Exercise inputs Block Start

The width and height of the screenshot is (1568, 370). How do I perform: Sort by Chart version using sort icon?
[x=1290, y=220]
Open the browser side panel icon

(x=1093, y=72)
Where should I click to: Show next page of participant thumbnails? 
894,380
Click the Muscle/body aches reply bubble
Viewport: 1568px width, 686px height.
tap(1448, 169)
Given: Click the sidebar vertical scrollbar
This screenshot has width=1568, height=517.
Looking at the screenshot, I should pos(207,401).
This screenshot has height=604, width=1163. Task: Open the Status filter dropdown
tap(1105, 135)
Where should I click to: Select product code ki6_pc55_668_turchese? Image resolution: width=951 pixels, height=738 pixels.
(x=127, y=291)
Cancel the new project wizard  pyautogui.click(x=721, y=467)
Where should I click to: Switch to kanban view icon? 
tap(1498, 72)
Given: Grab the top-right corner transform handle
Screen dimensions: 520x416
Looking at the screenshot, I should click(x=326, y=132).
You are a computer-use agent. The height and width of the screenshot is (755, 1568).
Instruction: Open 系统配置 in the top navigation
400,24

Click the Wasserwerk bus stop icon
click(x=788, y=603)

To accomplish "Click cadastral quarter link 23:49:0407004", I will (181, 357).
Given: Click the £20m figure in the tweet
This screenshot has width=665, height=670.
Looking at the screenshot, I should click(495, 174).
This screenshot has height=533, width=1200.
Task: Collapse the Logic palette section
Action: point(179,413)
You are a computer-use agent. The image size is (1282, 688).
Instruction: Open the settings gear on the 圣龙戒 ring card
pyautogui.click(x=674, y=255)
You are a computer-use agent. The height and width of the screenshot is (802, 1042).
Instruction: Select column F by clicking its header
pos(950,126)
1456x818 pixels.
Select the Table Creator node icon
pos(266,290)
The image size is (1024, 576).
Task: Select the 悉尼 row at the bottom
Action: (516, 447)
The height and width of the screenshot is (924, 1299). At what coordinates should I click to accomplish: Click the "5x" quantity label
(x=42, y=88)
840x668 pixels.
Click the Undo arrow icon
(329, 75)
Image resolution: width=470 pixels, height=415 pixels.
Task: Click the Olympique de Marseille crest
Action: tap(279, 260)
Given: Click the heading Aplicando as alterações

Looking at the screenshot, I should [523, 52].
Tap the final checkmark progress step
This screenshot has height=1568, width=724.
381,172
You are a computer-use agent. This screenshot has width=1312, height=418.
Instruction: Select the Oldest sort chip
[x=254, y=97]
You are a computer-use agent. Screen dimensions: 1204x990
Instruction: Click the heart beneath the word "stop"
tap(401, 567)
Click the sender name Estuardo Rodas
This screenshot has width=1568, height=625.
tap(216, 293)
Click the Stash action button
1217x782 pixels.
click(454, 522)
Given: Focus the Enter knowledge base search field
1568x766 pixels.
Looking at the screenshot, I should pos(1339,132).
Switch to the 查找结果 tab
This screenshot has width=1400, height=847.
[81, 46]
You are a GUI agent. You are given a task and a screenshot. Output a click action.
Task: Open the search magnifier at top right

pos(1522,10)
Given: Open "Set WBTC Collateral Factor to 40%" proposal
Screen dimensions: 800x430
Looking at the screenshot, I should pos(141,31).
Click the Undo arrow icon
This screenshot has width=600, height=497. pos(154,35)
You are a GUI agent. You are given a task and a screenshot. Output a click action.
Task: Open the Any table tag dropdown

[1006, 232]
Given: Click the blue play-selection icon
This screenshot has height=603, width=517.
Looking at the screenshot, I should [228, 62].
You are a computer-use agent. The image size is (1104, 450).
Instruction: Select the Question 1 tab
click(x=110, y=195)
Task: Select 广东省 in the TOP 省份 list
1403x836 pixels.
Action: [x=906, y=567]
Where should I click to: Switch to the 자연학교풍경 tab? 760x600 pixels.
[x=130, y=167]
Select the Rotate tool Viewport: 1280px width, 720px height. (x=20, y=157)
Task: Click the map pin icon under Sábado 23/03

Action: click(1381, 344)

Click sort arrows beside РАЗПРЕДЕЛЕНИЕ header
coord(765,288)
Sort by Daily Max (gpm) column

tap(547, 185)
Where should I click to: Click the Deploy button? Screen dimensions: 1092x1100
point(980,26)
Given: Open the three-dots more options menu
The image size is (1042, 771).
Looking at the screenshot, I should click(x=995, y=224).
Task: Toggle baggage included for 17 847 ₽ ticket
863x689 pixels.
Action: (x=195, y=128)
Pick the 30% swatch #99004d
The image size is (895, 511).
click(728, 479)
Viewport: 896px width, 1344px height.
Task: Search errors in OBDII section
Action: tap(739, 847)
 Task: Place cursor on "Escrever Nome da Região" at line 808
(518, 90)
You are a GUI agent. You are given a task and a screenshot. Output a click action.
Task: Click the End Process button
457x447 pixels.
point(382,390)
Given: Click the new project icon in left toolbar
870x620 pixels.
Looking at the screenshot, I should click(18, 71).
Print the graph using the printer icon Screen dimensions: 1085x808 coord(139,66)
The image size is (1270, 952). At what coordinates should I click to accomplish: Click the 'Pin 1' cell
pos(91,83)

Exercise inputs Block End

§ **Task goal**: Transcribe the entire listing above exactly as written.

§ **Response to the task**:
The width and height of the screenshot is (1568, 370). How do I perform: Sort by Chart version using sort icon?
[x=1290, y=220]
Open the browser side panel icon

(x=1093, y=72)
Where should I click to: Show next page of participant thumbnails? 
894,380
Click the Muscle/body aches reply bubble
Viewport: 1568px width, 686px height.
tap(1448, 169)
Given: Click the sidebar vertical scrollbar
This screenshot has width=1568, height=517.
Looking at the screenshot, I should pos(207,401).
This screenshot has height=604, width=1163. Task: Open the Status filter dropdown
tap(1105, 135)
Where should I click to: Select product code ki6_pc55_668_turchese? Image resolution: width=951 pixels, height=738 pixels.
(x=127, y=291)
Cancel the new project wizard  pyautogui.click(x=721, y=467)
Where should I click to: Switch to kanban view icon? 
tap(1498, 72)
Given: Grab the top-right corner transform handle
Screen dimensions: 520x416
Looking at the screenshot, I should click(x=326, y=132).
You are a computer-use agent. The height and width of the screenshot is (755, 1568).
Instruction: Open 系统配置 in the top navigation
400,24

Click the Wasserwerk bus stop icon
click(x=788, y=603)

To accomplish "Click cadastral quarter link 23:49:0407004", I will (181, 357).
Given: Click the £20m figure in the tweet
This screenshot has width=665, height=670.
Looking at the screenshot, I should click(495, 174).
This screenshot has height=533, width=1200.
Task: Collapse the Logic palette section
Action: point(179,413)
You are a computer-use agent. The image size is (1282, 688).
Instruction: Open the settings gear on the 圣龙戒 ring card
pyautogui.click(x=674, y=255)
You are a computer-use agent. The height and width of the screenshot is (802, 1042).
Instruction: Select column F by clicking its header
pos(950,126)
1456x818 pixels.
Select the Table Creator node icon
pos(266,290)
The image size is (1024, 576).
Task: Select the 悉尼 row at the bottom
Action: (516, 447)
The height and width of the screenshot is (924, 1299). At what coordinates should I click to accomplish: Click the "5x" quantity label
(x=42, y=88)
840x668 pixels.
Click the Undo arrow icon
(329, 75)
Image resolution: width=470 pixels, height=415 pixels.
Task: Click the Olympique de Marseille crest
Action: tap(279, 260)
Given: Click the heading Aplicando as alterações

Looking at the screenshot, I should [523, 52].
Tap the final checkmark progress step
This screenshot has height=1568, width=724.
381,172
You are a computer-use agent. This screenshot has width=1312, height=418.
Instruction: Select the Oldest sort chip
[x=254, y=97]
You are a computer-use agent. Screen dimensions: 1204x990
Instruction: Click the heart beneath the word "stop"
tap(401, 567)
Click the sender name Estuardo Rodas
This screenshot has width=1568, height=625.
tap(216, 293)
Click the Stash action button
1217x782 pixels.
click(454, 522)
Given: Focus the Enter knowledge base search field
1568x766 pixels.
Looking at the screenshot, I should pos(1339,132).
Switch to the 查找结果 tab
This screenshot has width=1400, height=847.
[81, 46]
You are a GUI agent. You are given a task and a screenshot. Output a click action.
Task: Open the search magnifier at top right

pos(1522,10)
Given: Open "Set WBTC Collateral Factor to 40%" proposal
Screen dimensions: 800x430
Looking at the screenshot, I should pos(141,31).
Click the Undo arrow icon
This screenshot has width=600, height=497. pos(154,35)
You are a GUI agent. You are given a task and a screenshot. Output a click action.
Task: Open the Any table tag dropdown

[1006, 232]
Given: Click the blue play-selection icon
This screenshot has height=603, width=517.
Looking at the screenshot, I should [228, 62].
You are a computer-use agent. The image size is (1104, 450).
Instruction: Select the Question 1 tab
click(x=110, y=195)
Task: Select 广东省 in the TOP 省份 list
1403x836 pixels.
Action: [x=906, y=567]
Where should I click to: Switch to the 자연학교풍경 tab? 760x600 pixels.
[x=130, y=167]
Select the Rotate tool Viewport: 1280px width, 720px height. (x=20, y=157)
Task: Click the map pin icon under Sábado 23/03

Action: click(1381, 344)

Click sort arrows beside РАЗПРЕДЕЛЕНИЕ header
coord(765,288)
Sort by Daily Max (gpm) column

tap(547, 185)
Where should I click to: Click the Deploy button? Screen dimensions: 1092x1100
point(980,26)
Given: Open the three-dots more options menu
The image size is (1042, 771).
Looking at the screenshot, I should click(x=995, y=224).
Task: Toggle baggage included for 17 847 ₽ ticket
863x689 pixels.
Action: (x=195, y=128)
Pick the 30% swatch #99004d
The image size is (895, 511).
click(728, 479)
Viewport: 896px width, 1344px height.
Task: Search errors in OBDII section
Action: tap(739, 847)
 Task: Place cursor on "Escrever Nome da Região" at line 808
(518, 90)
You are a GUI agent. You are given a task and a screenshot. Output a click action.
Task: Click the End Process button
457x447 pixels.
point(382,390)
Given: Click the new project icon in left toolbar
870x620 pixels.
Looking at the screenshot, I should click(18, 71).
Print the graph using the printer icon Screen dimensions: 1085x808 coord(139,66)
The image size is (1270, 952). At what coordinates should I click to accomplish: Click the 'Pin 1' cell
pos(91,83)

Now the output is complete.